# [THE RECORDS]
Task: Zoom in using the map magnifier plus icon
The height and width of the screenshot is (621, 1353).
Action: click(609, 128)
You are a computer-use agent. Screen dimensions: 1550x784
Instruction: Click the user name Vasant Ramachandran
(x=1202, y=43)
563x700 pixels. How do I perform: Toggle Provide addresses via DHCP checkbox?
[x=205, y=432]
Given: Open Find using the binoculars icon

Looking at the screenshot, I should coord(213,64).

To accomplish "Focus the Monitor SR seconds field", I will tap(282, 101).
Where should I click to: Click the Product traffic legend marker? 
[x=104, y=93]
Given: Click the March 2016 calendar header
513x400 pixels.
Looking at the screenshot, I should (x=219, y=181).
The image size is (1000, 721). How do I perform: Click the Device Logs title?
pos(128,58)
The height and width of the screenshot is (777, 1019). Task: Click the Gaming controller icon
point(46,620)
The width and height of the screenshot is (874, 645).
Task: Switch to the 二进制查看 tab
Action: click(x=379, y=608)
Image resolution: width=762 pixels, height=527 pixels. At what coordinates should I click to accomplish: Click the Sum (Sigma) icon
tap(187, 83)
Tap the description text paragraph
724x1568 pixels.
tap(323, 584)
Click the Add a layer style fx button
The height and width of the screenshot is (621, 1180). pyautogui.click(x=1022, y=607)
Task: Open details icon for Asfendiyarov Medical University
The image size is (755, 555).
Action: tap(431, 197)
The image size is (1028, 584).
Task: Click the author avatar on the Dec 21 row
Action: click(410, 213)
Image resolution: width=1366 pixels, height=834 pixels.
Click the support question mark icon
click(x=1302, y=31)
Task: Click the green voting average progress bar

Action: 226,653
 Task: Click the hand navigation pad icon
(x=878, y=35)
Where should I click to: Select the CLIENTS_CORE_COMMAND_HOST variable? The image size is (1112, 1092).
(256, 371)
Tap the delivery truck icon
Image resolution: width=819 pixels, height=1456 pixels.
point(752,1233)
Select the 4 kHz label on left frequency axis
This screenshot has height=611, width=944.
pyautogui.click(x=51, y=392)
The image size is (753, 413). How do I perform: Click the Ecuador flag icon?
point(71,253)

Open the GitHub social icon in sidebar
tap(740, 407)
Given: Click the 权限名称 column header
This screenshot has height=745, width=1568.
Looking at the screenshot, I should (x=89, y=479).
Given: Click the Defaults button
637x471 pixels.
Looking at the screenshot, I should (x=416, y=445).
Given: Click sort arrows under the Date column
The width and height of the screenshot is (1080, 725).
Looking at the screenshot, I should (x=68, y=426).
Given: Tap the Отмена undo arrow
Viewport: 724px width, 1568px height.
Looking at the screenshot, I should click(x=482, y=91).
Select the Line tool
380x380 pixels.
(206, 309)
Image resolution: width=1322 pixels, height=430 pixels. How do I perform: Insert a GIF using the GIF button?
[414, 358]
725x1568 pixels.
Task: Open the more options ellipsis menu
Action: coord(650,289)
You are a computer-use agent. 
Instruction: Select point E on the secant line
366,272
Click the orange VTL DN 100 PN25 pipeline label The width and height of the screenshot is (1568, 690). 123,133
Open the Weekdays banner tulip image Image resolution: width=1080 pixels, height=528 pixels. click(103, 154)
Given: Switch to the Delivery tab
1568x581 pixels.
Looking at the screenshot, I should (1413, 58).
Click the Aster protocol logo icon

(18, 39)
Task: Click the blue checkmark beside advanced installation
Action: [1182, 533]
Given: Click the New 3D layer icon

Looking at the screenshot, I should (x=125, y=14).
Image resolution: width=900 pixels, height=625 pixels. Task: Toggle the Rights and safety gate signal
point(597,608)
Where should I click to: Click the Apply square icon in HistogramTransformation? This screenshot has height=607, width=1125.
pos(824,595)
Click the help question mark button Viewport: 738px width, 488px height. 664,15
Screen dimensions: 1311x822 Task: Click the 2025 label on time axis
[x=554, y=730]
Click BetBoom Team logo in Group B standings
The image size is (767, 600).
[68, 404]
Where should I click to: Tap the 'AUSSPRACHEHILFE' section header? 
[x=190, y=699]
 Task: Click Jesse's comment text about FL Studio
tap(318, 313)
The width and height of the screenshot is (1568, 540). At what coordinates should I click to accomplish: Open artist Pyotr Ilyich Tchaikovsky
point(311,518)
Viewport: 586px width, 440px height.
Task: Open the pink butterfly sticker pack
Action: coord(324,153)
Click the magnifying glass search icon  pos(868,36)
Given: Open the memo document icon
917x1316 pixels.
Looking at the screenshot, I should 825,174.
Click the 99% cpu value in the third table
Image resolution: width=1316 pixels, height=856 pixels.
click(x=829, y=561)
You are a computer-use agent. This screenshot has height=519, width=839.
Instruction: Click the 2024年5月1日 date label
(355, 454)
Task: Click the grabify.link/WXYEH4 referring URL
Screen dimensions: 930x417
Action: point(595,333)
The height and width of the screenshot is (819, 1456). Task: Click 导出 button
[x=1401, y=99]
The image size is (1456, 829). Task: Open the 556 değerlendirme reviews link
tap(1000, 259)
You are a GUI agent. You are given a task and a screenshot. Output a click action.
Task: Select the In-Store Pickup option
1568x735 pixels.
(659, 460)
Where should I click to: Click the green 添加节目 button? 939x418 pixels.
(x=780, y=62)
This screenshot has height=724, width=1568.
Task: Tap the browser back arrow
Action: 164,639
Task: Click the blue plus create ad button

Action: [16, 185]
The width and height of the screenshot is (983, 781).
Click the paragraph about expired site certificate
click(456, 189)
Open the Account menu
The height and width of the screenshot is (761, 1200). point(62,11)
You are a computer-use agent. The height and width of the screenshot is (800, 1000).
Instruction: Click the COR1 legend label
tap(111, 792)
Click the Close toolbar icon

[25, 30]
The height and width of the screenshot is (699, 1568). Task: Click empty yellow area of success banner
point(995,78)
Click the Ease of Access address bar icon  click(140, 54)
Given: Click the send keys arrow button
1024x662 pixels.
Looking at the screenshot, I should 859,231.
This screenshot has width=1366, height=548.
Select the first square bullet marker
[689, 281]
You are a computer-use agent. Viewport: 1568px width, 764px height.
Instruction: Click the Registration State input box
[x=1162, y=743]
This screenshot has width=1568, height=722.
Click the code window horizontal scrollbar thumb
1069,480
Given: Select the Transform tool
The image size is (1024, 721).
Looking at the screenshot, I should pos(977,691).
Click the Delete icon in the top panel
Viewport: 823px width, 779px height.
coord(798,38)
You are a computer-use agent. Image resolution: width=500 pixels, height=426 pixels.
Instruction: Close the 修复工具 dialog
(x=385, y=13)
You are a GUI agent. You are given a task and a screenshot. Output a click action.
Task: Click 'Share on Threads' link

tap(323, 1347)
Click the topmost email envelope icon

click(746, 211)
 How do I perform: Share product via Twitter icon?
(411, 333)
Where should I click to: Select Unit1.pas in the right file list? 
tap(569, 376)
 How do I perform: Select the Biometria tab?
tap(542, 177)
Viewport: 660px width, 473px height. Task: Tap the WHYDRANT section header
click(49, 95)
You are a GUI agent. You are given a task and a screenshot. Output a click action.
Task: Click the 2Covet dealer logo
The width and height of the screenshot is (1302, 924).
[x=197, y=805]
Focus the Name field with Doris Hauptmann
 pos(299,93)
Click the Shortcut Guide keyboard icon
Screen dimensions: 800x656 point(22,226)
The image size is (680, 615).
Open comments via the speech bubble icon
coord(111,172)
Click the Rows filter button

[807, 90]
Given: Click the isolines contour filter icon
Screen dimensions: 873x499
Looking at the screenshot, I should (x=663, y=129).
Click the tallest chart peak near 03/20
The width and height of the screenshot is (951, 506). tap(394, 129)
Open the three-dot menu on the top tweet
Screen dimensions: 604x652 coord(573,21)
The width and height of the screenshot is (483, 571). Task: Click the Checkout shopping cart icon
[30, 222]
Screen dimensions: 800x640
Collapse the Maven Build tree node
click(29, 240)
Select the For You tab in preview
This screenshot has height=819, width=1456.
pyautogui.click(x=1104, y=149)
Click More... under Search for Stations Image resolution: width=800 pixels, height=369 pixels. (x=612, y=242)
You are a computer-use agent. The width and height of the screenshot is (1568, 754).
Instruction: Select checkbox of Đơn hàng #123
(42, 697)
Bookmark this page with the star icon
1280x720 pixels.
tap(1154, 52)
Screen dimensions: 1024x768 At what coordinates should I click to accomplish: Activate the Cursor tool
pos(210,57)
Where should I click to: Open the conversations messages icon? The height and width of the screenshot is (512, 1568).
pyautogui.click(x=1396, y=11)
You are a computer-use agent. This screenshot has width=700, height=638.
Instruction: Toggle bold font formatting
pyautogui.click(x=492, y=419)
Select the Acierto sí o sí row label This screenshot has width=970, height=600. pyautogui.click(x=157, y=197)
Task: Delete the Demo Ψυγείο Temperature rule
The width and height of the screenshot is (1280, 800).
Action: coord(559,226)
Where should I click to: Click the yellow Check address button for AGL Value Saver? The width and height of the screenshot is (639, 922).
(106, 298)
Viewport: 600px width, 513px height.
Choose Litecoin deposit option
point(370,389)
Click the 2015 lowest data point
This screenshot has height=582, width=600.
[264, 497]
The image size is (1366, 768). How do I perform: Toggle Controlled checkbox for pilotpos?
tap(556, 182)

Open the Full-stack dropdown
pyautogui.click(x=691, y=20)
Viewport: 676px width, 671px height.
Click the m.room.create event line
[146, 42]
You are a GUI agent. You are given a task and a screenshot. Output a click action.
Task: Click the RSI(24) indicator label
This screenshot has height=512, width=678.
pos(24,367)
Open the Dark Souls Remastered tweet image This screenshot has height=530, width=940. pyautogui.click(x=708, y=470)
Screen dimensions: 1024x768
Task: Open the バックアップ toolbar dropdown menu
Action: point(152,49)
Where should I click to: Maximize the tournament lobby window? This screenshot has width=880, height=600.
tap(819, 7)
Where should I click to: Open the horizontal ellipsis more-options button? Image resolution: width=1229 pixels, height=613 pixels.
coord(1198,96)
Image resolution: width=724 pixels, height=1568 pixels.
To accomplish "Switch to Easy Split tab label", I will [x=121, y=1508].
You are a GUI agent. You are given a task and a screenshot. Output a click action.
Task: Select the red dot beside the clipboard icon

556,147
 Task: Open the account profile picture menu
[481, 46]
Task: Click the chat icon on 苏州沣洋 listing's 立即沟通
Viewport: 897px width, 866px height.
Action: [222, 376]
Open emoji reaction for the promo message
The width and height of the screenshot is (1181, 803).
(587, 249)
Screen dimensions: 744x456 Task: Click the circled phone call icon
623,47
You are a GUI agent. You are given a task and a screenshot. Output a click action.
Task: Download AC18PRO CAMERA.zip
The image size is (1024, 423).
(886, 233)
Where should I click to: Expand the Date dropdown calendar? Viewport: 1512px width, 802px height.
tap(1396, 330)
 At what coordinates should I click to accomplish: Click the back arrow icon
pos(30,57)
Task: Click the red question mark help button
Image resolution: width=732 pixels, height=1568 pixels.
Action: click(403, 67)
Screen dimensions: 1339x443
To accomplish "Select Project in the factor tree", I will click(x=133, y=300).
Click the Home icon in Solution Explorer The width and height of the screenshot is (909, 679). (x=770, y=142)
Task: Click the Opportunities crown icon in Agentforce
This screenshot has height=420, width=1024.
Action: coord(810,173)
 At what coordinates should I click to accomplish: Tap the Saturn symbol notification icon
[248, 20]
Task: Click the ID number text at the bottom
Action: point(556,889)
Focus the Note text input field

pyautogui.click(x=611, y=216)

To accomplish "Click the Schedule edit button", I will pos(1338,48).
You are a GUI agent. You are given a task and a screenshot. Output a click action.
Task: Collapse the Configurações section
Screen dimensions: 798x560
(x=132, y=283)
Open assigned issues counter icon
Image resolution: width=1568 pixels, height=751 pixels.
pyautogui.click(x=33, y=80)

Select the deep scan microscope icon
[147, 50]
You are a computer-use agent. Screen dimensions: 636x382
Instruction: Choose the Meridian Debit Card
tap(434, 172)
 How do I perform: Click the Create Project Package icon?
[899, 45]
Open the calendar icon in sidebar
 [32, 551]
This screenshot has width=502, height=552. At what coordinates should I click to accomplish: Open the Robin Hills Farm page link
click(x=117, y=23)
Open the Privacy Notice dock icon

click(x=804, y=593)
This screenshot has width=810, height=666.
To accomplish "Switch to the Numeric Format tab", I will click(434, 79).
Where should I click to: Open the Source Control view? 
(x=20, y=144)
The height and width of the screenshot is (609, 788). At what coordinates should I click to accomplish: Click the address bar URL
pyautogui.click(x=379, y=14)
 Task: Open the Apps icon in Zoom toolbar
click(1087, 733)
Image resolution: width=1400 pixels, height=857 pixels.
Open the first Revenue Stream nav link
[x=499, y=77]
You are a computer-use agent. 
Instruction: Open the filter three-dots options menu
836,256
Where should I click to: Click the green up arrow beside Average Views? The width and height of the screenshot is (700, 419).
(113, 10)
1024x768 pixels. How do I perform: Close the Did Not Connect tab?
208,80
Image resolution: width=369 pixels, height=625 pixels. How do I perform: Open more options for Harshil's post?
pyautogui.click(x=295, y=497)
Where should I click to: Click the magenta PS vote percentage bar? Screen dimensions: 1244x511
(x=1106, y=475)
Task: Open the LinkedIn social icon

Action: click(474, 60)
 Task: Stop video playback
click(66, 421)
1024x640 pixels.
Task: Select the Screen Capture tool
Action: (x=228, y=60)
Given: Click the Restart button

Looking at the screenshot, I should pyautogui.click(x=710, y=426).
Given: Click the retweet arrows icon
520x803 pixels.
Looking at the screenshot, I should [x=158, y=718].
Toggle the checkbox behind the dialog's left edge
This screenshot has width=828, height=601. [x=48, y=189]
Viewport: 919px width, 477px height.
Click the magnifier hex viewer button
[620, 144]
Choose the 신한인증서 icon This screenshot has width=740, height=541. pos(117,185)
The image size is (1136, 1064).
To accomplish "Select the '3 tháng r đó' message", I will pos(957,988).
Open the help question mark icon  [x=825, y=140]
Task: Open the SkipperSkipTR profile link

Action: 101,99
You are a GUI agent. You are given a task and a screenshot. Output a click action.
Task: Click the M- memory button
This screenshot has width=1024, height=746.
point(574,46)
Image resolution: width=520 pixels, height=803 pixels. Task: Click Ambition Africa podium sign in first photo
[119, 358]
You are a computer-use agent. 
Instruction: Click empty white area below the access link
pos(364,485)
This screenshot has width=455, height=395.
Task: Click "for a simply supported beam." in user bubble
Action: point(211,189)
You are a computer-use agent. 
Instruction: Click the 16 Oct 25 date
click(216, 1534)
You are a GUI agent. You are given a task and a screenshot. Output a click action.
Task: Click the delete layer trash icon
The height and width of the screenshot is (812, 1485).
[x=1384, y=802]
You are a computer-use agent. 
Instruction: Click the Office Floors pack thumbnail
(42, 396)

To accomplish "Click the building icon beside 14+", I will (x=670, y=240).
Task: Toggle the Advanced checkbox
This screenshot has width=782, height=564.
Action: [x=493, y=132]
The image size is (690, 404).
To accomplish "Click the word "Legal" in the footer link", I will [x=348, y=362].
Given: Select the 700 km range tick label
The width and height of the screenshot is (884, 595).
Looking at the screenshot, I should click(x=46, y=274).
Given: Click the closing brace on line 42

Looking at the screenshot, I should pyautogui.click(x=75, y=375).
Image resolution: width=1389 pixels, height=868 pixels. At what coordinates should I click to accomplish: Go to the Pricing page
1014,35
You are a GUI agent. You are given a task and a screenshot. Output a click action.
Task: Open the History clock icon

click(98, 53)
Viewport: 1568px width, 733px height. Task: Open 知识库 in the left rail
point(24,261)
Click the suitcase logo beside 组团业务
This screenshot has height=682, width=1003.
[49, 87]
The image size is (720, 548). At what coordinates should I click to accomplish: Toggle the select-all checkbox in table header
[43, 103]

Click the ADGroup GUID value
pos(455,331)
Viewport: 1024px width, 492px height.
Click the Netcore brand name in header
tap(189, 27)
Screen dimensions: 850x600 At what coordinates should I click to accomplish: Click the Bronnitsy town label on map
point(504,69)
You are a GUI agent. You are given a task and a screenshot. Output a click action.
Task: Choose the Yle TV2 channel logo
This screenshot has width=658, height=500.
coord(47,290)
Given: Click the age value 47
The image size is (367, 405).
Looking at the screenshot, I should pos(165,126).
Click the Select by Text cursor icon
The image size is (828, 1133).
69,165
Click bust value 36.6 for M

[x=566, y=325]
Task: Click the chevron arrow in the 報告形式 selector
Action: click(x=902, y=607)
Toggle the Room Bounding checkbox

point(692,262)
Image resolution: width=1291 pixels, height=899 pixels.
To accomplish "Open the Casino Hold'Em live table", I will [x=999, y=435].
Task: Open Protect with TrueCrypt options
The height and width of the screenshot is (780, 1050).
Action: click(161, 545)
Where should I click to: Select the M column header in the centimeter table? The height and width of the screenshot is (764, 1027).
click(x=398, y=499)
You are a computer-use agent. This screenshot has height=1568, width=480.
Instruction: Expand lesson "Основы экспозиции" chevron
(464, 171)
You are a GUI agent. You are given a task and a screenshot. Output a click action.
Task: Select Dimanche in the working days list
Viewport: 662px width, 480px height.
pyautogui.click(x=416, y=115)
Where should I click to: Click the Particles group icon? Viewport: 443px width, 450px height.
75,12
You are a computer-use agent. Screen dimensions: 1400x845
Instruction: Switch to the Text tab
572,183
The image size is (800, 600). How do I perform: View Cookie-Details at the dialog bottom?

# [TASK OBJECTIVE]
Please count how many lines of the records include "help", giving the number and nothing else.

# [YOUR RESPONSE]
3